### AIM 1
Could you write out the MASON passage word for word, beginning at the words "(1) The environment" and stopping after "fit our specifications."?
### AIM 2
Would you put the entries into a numbered list, beginning at the line that has "Image resolution: width=700" and stopping after the line that has "Looking at the screenshot, I should point(587,354).", with blank lines omitted?

Introduction ABM with Mason

Spring 2012

Psychology 120

Agent-Based Modeling with Mason

So far, we have learned a little bit about the Java programming language.  To build an agent-based model in Java requires a LOT of programming and verification that the code written works as intended.  A basic principle that we will be following is to use already developed and tested tools for modeling wherever possible.  This is why we will be using a programming environment that already provides us with many of the tools we need to build ABMs.  There are many simulation environment available and the list is growing.  We will be using MASON.  There are several reasons for this choice:

(1) The environment is Open Source.

(2) Because MASON is open source, we have access to the source code and the full power of Java, which allows us maximum flexibility to create ABMs that fit our specifications.

(3) MASON is extremely fast and has been optimized to run very fast, which is important for computationally intensive simulations.

(Stored entries from a collection)
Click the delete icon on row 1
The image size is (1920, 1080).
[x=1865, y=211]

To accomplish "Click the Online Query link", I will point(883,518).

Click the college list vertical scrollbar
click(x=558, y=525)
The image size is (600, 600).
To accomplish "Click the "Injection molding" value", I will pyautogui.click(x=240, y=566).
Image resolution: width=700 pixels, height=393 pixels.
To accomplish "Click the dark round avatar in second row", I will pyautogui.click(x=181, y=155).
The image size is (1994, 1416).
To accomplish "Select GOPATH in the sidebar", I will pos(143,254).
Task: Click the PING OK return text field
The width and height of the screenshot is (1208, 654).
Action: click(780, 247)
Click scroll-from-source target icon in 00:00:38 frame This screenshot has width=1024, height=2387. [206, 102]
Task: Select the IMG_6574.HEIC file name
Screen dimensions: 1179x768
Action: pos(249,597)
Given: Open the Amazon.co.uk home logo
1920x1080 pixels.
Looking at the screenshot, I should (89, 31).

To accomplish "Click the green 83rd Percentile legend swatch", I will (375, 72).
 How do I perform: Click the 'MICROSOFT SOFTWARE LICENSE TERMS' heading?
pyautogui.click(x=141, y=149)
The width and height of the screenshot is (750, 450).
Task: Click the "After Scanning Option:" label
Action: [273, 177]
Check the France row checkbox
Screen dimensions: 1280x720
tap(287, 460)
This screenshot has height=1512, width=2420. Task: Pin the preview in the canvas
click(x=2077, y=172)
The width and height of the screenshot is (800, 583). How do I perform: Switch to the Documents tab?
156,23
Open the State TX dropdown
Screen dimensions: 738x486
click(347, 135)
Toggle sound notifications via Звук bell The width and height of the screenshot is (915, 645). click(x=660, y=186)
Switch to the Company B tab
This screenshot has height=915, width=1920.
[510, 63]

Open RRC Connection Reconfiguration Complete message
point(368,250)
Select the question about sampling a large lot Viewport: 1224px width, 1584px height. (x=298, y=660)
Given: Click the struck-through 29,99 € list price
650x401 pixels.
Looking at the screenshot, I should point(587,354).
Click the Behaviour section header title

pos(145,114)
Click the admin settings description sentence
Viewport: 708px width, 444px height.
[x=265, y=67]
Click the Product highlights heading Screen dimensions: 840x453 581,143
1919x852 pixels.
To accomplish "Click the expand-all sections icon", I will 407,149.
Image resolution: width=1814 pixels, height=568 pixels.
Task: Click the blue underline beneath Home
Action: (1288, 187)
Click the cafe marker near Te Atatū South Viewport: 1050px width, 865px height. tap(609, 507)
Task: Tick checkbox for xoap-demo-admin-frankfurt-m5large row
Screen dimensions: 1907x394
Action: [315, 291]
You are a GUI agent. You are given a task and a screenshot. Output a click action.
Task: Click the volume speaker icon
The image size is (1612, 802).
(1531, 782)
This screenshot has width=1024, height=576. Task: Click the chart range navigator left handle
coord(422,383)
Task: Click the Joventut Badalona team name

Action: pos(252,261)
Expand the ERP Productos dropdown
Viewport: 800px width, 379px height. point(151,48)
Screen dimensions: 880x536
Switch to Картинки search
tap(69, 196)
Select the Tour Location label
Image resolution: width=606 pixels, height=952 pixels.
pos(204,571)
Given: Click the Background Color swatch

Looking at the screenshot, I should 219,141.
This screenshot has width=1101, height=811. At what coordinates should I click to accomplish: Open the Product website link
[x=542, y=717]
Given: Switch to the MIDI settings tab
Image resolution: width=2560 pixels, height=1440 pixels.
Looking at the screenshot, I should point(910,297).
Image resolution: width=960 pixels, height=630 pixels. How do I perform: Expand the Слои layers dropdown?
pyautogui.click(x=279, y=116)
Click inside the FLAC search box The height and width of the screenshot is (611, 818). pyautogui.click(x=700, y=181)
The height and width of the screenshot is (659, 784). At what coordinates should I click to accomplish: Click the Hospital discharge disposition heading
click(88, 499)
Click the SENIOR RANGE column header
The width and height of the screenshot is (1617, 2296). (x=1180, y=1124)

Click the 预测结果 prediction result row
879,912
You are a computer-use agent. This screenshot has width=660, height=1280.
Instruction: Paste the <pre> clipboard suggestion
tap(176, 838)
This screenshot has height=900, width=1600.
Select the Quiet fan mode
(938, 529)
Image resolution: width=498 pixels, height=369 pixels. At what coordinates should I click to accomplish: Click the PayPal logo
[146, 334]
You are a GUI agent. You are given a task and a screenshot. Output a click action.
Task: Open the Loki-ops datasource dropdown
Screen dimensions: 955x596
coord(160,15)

### ANSWER 1
(1) The environment is Open Source.

(2) Because MASON is open source, we have access to the source code and the full power of Java, which allows us maximum flexibility to create ABMs that fit our specifications.

### ANSWER 2
1. Image resolution: width=700 pixels, height=393 pixels.
2. To accomplish "Click the dark round avatar in second row", I will pyautogui.click(x=181, y=155).
3. The image size is (1994, 1416).
4. To accomplish "Select GOPATH in the sidebar", I will pos(143,254).
5. Task: Click the PING OK return text field
6. The width and height of the screenshot is (1208, 654).
7. Action: click(780, 247)
8. Click scroll-from-source target icon in 00:00:38 frame This screenshot has width=1024, height=2387. [206, 102]
9. Task: Select the IMG_6574.HEIC file name
10. Screen dimensions: 1179x768
11. Action: pos(249,597)
12. Given: Open the Amazon.co.uk home logo
13. 1920x1080 pixels.
14. Looking at the screenshot, I should (89, 31).
15. To accomplish "Click the green 83rd Percentile legend swatch", I will (375, 72).
16.  How do I perform: Click the 'MICROSOFT SOFTWARE LICENSE TERMS' heading?
17. pyautogui.click(x=141, y=149)
18. The width and height of the screenshot is (750, 450).
19. Task: Click the "After Scanning Option:" label
20. Action: [273, 177]
21. Check the France row checkbox
22. Screen dimensions: 1280x720
23. tap(287, 460)
24. This screenshot has height=1512, width=2420. Task: Pin the preview in the canvas
25. click(x=2077, y=172)
26. The width and height of the screenshot is (800, 583). How do I perform: Switch to the Documents tab?
27. 156,23
28. Open the State TX dropdown
29. Screen dimensions: 738x486
30. click(347, 135)
31. Toggle sound notifications via Звук bell The width and height of the screenshot is (915, 645). click(x=660, y=186)
32. Switch to the Company B tab
33. This screenshot has height=915, width=1920.
34. [510, 63]
35. Open RRC Connection Reconfiguration Complete message
36. point(368,250)
37. Select the question about sampling a large lot Viewport: 1224px width, 1584px height. (x=298, y=660)
38. Given: Click the struck-through 29,99 € list price
39. 650x401 pixels.
40. Looking at the screenshot, I should point(587,354).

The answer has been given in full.